We do well to remember that the 1910s saw widespread lynching of black people during the rise (1915) of Second Ku Klux Klan. Although the KKK II peaked in the mid-1920s, it has infected American politics ever since and as late 2017. Could a campaign for universal suffrage have succeeded, one that empowered black women with votes and voices to amplify the progressive call for civil rights and federal intervention to combat terrorism and lunching during a presidency occupied by Woodrow Wilson, who opposed female suffrage and was racist?

The least likely radical to have a lasting impact on American life and thought was ‘the Forgotten Prophet’, essayist Randolph Bourne (1886-1918). Today, pacifists, libertarians and progressives alike cite his essays. But Bourne was denied the joy of seeing his worthy analysis endure when complications due to his birth defects stilled his pen.
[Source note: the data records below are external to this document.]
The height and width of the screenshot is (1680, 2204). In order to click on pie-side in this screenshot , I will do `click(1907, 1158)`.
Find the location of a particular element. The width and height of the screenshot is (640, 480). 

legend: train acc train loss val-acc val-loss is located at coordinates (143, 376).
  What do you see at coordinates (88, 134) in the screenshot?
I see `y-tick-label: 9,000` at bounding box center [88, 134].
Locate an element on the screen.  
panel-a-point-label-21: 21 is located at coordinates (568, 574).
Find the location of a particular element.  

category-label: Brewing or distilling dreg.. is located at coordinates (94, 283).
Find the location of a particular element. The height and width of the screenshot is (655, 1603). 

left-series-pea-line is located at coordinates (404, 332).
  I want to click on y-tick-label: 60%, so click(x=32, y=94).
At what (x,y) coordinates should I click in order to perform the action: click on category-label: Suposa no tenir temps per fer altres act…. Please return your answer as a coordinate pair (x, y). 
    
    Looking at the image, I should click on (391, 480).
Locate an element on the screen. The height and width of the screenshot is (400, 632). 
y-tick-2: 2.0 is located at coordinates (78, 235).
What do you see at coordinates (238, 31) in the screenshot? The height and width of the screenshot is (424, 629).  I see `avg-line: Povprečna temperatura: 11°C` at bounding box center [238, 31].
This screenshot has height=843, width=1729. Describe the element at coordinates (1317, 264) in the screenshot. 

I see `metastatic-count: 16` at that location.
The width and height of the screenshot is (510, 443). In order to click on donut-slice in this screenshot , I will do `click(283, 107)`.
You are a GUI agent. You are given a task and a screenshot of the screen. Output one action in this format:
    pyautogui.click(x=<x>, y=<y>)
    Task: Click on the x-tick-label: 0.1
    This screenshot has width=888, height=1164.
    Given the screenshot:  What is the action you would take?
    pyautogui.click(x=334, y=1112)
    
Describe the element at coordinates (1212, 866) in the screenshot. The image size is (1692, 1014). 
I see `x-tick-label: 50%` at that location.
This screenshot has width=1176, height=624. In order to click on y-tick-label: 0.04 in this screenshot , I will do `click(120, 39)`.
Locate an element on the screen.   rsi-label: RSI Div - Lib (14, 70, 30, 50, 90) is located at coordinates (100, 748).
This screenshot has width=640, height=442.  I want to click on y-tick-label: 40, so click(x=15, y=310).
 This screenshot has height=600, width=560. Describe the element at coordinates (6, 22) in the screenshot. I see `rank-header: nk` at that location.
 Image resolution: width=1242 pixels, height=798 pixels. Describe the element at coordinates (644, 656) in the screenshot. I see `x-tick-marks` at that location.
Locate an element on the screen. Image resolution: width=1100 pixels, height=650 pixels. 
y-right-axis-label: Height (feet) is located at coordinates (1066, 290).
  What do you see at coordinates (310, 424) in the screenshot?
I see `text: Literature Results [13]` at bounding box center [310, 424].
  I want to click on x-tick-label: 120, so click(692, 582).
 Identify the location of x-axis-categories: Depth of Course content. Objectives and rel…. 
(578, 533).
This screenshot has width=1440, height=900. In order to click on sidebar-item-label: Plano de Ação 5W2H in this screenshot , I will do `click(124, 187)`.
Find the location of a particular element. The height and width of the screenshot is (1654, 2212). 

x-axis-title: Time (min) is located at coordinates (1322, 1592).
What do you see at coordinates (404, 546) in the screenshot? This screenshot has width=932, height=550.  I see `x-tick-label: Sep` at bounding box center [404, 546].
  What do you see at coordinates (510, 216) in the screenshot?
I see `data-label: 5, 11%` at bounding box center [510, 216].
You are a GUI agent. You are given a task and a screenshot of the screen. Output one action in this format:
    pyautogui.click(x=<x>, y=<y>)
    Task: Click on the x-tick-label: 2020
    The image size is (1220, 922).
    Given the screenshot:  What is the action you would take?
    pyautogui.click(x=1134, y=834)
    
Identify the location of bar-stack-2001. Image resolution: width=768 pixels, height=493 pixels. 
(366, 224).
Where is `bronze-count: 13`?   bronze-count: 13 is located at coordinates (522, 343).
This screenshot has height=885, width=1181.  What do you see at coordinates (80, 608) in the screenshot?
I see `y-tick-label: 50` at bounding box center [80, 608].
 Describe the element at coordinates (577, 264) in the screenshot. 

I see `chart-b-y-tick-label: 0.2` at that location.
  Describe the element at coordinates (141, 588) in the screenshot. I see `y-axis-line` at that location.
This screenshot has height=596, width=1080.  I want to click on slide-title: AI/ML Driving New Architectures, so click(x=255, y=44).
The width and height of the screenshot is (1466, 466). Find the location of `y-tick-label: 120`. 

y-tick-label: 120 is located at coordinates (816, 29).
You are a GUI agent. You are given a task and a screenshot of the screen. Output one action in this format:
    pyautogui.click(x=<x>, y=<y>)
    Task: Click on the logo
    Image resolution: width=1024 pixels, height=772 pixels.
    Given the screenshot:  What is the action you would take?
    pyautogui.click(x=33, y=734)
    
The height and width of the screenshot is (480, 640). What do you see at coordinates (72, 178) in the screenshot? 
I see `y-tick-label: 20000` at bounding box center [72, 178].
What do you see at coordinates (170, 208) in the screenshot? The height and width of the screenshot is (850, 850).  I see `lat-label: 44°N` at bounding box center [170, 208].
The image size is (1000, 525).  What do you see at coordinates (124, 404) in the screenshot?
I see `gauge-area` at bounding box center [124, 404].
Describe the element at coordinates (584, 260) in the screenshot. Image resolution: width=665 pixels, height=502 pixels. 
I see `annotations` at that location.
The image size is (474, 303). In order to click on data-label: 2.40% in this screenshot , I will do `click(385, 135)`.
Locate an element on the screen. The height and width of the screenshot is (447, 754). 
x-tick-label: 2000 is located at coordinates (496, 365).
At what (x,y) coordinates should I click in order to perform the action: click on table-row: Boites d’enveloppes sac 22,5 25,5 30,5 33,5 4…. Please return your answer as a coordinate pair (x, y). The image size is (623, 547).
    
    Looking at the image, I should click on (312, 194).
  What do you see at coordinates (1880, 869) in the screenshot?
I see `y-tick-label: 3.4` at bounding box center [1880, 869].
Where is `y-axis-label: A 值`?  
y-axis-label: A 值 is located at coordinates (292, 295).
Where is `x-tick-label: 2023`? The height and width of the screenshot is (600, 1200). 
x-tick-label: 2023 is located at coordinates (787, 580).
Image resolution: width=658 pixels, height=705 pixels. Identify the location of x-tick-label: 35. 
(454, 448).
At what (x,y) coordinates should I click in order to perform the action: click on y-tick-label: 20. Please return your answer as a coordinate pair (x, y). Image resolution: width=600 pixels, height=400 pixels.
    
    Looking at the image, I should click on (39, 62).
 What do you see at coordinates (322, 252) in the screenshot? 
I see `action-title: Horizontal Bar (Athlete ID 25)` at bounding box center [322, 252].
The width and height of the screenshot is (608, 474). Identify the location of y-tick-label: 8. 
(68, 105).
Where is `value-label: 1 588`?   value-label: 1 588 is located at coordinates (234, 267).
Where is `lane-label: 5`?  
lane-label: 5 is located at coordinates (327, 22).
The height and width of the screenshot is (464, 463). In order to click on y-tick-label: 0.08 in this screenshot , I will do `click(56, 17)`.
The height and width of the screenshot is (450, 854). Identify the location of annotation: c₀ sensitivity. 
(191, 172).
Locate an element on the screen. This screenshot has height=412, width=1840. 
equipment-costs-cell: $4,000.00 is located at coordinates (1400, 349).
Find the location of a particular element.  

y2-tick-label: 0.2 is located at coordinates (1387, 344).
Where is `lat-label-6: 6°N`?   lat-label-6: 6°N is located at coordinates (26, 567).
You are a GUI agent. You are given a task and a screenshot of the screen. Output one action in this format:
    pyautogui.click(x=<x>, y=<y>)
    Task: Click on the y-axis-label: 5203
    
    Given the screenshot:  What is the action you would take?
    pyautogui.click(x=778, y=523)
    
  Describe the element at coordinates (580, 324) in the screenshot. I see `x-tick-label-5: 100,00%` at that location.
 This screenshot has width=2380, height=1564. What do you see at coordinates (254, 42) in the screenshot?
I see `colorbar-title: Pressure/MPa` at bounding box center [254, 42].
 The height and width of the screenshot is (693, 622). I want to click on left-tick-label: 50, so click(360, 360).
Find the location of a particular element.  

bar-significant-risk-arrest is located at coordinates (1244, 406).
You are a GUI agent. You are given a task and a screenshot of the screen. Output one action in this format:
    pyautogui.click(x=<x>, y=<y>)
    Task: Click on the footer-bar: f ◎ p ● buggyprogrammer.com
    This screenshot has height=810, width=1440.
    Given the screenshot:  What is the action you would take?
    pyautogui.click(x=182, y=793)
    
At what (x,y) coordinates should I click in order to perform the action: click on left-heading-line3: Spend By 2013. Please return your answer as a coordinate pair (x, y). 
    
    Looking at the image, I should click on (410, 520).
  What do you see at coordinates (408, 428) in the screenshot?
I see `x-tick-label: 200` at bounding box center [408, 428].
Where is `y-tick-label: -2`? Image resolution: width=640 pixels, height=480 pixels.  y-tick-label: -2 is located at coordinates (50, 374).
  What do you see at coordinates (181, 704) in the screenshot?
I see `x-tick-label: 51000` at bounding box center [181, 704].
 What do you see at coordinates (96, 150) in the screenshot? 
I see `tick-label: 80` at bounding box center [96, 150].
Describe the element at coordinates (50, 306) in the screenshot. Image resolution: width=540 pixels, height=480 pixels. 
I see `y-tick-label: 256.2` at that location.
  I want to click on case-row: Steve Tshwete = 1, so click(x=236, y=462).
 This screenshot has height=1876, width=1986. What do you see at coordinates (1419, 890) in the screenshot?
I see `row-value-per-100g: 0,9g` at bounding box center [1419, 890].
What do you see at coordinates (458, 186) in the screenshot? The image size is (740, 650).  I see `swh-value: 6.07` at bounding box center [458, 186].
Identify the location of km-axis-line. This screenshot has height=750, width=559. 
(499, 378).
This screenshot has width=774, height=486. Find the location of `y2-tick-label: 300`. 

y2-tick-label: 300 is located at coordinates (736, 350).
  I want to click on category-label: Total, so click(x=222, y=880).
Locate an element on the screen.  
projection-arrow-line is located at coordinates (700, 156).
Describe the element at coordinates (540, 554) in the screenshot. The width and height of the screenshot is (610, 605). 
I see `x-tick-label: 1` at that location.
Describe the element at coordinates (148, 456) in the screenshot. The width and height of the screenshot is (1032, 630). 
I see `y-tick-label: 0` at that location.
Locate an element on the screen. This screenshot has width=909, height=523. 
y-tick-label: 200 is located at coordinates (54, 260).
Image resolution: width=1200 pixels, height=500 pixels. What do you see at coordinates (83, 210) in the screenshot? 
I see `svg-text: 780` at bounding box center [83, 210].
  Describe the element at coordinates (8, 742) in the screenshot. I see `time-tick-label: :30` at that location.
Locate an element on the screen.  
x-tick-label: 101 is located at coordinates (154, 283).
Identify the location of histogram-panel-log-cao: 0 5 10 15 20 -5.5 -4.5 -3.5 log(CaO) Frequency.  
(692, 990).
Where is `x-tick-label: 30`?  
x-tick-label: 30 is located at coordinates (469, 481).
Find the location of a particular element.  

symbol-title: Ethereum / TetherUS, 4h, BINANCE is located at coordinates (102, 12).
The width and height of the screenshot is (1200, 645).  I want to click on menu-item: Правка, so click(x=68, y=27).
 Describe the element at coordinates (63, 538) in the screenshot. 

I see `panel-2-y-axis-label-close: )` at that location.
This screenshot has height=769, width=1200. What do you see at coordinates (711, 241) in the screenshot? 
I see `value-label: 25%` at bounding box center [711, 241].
He died feeling denied, discouraged and unfulfilled.

In addition to admiring Jeremy McCarter’s elegantly compelling prose, I marvel that he retailed these interwoven stories (actually more than those of the five principals) into a clear, concise, pulsing narrative that never grew dense or dull. I do wish, however, that Random House had inserted some photographs. Highly Recommended. Available in hard cover, Kindle and Nooks.